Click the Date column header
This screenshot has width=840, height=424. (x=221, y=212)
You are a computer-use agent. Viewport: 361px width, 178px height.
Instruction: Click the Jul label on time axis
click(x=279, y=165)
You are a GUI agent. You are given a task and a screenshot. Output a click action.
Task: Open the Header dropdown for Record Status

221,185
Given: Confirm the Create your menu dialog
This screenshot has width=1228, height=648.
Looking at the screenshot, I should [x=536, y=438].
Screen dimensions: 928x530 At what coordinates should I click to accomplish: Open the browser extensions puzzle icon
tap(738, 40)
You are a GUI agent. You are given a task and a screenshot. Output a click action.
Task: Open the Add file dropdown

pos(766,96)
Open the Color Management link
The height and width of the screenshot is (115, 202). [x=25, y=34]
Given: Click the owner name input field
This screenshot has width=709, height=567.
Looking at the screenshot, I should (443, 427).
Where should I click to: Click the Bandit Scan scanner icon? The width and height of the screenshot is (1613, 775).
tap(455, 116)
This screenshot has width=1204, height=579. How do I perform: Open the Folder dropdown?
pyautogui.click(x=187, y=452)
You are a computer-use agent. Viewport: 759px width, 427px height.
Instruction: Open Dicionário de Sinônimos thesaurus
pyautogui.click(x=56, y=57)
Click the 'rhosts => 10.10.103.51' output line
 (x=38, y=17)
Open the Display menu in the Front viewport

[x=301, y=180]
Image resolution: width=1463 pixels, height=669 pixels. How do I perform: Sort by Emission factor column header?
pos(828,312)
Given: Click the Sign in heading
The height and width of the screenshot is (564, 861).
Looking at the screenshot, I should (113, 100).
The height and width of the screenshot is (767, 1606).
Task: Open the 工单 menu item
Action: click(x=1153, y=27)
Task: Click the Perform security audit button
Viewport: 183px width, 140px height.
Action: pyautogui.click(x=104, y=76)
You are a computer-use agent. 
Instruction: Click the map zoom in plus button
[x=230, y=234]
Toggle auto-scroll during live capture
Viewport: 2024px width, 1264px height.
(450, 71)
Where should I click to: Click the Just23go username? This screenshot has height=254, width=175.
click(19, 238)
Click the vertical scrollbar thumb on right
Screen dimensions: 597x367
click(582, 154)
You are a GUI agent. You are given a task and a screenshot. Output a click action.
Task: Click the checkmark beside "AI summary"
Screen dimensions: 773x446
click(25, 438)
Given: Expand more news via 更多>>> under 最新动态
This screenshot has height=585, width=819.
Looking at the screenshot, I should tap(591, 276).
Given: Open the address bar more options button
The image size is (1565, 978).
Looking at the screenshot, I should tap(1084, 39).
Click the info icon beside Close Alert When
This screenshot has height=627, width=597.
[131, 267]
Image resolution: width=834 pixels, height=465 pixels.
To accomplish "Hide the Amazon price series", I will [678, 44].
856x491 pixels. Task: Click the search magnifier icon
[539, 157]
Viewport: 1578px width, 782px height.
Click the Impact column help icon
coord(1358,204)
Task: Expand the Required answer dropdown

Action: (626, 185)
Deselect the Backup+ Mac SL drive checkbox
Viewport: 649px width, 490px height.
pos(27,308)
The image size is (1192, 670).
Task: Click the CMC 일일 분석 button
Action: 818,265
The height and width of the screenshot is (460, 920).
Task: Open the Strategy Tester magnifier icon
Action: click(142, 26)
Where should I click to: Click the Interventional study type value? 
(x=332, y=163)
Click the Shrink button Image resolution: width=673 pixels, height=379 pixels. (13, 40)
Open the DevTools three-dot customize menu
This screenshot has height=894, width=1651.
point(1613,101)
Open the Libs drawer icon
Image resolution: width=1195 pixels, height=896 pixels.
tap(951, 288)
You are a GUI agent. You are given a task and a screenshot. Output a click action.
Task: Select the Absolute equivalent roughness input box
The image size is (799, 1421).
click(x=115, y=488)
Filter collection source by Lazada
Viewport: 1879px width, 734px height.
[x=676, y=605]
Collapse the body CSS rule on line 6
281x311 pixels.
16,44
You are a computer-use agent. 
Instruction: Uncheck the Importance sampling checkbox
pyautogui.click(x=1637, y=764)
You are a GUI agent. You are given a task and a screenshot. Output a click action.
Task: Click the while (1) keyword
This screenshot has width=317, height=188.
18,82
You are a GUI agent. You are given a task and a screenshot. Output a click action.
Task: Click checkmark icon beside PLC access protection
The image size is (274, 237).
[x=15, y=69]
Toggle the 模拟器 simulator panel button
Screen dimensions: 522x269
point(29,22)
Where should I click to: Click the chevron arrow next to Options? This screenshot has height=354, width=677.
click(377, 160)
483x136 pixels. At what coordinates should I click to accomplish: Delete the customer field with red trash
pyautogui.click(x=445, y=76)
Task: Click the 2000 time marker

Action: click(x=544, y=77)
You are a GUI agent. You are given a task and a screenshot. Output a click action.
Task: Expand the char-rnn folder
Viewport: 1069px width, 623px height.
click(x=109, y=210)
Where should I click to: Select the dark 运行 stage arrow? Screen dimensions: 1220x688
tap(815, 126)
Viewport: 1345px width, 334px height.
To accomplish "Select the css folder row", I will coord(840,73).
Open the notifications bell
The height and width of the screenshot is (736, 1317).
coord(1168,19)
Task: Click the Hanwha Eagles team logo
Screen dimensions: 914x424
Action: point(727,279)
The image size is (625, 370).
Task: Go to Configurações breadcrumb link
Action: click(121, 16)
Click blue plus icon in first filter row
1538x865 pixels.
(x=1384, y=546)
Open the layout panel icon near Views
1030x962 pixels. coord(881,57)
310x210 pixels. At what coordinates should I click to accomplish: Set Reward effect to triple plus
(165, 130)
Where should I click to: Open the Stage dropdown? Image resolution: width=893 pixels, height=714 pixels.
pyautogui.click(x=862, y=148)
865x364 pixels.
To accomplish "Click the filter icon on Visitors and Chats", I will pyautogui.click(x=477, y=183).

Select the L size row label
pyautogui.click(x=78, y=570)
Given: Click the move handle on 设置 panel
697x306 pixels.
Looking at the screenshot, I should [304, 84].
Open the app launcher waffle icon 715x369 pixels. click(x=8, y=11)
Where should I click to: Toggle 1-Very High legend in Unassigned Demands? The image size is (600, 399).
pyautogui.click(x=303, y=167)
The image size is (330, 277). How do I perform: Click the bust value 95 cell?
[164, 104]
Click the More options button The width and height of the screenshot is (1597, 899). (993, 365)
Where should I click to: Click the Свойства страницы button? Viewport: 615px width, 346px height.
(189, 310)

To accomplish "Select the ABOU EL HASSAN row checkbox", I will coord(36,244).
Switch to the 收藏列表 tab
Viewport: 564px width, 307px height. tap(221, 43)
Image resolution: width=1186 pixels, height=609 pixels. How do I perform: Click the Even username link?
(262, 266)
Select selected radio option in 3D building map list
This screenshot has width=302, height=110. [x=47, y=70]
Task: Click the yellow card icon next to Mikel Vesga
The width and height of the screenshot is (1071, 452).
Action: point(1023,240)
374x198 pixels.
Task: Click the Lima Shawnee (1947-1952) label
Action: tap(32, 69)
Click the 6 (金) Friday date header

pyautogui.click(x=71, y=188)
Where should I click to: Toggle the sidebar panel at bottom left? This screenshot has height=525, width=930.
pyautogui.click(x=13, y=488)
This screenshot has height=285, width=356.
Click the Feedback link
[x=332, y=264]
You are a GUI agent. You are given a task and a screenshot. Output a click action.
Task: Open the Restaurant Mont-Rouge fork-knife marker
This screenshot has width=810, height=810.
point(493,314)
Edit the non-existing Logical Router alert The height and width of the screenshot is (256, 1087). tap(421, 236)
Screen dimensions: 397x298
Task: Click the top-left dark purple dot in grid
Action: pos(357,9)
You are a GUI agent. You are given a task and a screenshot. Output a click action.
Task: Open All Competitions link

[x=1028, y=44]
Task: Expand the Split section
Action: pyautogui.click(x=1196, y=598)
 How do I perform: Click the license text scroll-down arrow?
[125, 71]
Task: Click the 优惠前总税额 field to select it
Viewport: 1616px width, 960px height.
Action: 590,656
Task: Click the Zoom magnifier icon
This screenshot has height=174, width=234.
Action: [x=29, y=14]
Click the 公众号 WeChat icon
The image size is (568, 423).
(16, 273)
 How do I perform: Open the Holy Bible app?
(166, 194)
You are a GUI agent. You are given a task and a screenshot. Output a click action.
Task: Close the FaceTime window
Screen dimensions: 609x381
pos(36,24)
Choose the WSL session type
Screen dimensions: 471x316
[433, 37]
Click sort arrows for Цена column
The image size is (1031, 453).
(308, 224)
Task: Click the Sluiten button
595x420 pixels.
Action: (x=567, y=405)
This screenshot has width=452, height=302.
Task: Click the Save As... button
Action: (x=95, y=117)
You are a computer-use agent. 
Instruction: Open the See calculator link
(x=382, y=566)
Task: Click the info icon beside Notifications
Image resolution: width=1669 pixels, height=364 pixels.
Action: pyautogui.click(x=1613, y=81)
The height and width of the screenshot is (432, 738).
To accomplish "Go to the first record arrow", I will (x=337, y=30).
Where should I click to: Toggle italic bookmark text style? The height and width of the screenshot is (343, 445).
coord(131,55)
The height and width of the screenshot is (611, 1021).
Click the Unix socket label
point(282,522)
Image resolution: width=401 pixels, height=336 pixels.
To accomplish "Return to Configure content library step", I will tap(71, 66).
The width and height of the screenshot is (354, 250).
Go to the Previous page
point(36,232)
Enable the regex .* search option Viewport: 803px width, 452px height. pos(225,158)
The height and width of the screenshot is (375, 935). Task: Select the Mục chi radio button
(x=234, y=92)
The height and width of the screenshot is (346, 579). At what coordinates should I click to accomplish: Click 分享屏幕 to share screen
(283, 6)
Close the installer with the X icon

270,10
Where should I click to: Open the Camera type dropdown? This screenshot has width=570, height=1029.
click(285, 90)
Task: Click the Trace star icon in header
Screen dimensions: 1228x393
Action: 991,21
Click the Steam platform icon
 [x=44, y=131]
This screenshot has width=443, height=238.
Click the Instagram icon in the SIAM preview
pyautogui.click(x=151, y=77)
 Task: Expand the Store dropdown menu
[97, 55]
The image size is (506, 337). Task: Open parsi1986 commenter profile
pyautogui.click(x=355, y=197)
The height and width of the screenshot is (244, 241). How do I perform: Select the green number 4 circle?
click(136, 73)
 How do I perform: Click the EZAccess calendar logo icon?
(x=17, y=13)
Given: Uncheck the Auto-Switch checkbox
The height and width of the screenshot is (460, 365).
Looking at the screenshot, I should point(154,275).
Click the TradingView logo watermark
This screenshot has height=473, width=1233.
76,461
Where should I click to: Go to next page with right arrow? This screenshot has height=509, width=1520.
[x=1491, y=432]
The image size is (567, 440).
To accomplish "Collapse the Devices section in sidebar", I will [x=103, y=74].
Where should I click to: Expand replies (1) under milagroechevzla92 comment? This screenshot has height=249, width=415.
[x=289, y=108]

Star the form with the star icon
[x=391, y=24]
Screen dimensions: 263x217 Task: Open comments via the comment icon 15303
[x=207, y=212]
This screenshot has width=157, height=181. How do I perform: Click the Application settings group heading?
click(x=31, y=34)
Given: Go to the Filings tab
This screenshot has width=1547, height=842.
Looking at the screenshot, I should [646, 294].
○ ○ ○ ○
Please print the lines of the records exactly, starting at the line that contains "Given: Confirm the Create your menu dialog" and ending at the line that contains "The height and width of the screenshot is (115, 202).", with both of those lines included.

**Correct answer:**
Given: Confirm the Create your menu dialog
This screenshot has width=1228, height=648.
Looking at the screenshot, I should [x=536, y=438].
Screen dimensions: 928x530 At what coordinates should I click to accomplish: Open the browser extensions puzzle icon
tap(738, 40)
You are a GUI agent. You are given a task and a screenshot. Output a click action.
Task: Open the Add file dropdown

pos(766,96)
Open the Color Management link
The height and width of the screenshot is (115, 202). [x=25, y=34]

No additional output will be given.